**Selected excerpt:**
■ ■ ■ ■ ■

BR: R. A. Torrey went to Yale. And he was in contact with most of the thinking that was popular in the high intellectual period at the turn of the twentieth century, Darwinism being one of them. What else would you say characterized intellectual thought in the twentieth century that was distinct to that period?

FS: Well, a lot going on in social thought, of course; Marxism begins to make itself known at this time. In Christianity, biblical criticism, that is to say, a skeptical, historical method of approaching scripture so that you apply a kind of historical criticism and skepticism to everything you read in Scripture. Such as your first question is, did that really happen? (laughs) As opposed to, Wow! Look at all the wonderful things that happened. The skeptical, historical, critical mindset comes to it always with verification questions, always with a high bar of proof. And so you can trace this out in any of the ranges of biblical studies, in the Old Testament, the first five books of the Bible—the Pentateuch—the ascendancy of the documentary hypothesis which is this German higher critical theory that there are at least four, and probably many more sources you can identify in the books traditionally taught to be by Moses. So there’s one author who calls God, Yahweh, there’s another author who calls God, Elohim. Then there’s this priestly author who gets a hold of it and later on a Deuteronomist gets a hold of it and edits it in various other ways.

■ ■ ■ ■ ■

**Provided material:**
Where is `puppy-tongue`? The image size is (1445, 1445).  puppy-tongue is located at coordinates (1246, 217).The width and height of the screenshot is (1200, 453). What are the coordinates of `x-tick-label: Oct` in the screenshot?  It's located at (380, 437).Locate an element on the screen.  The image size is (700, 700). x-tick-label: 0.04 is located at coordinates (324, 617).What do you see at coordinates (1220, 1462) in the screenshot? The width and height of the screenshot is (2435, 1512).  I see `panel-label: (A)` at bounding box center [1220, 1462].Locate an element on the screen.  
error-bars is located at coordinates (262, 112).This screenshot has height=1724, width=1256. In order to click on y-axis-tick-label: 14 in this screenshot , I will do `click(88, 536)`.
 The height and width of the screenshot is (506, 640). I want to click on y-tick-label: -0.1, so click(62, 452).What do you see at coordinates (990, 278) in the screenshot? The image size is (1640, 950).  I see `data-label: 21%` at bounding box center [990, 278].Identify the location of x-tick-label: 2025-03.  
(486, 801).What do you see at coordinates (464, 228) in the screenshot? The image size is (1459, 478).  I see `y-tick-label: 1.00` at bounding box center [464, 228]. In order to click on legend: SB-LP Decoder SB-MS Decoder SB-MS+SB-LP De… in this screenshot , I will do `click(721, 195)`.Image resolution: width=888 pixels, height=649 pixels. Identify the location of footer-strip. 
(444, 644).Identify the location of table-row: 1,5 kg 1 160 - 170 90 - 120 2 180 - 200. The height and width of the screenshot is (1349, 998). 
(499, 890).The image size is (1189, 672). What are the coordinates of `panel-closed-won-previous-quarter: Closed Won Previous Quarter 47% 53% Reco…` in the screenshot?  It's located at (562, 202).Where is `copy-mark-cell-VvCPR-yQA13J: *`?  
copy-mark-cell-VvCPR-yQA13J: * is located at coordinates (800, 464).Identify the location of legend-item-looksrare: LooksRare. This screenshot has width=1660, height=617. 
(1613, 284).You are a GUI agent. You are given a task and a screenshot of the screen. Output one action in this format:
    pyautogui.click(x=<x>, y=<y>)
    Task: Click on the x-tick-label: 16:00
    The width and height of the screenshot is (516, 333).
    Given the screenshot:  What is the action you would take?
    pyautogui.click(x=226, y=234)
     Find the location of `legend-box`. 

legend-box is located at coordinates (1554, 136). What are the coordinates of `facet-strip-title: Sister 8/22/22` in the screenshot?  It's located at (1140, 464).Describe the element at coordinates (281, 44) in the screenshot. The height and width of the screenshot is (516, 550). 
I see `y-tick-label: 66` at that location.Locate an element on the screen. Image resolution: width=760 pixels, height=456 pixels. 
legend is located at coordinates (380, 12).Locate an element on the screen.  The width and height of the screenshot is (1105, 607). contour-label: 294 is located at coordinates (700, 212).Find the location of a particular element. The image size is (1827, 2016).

■ ■ ■ ■ ■

**Questions:**
A. Please condense the interview paragraph that begins "Well, a lot going on in social thought" into a short list that keeps its main facts.
B. Set down, word for word, the part of the interview starting with "BR: R. A. Torrey" and going on through "to that period?".
The records have no connection to the interview.

**Solutions to the problems:**
A.
- Social thought was very active, and Marxism began to make itself known.
- In Christianity, biblical criticism emerged: a skeptical, historical method of reading scripture.
- This critical mindset asks first whether events really happened, always raises verification questions and sets a high bar of proof.
- Its influence can be traced across biblical studies, including the Pentateuch, the first five books of the Bible.
- There, the documentary hypothesis rose to prominence. This German higher critical theory holds that the books traditionally attributed to Moses contain at least four sources, and probably more.
- One source calls God Yahweh and another calls God Elohim. A priestly author later takes hold of the material, and then a Deuteronomist edits it further.

B.
BR: R. A. Torrey went to Yale. And he was in contact with most of the thinking that was popular in the high intellectual period at the turn of the twentieth century, Darwinism being one of them. What else would you say characterized intellectual thought in the twentieth century that was distinct to that period?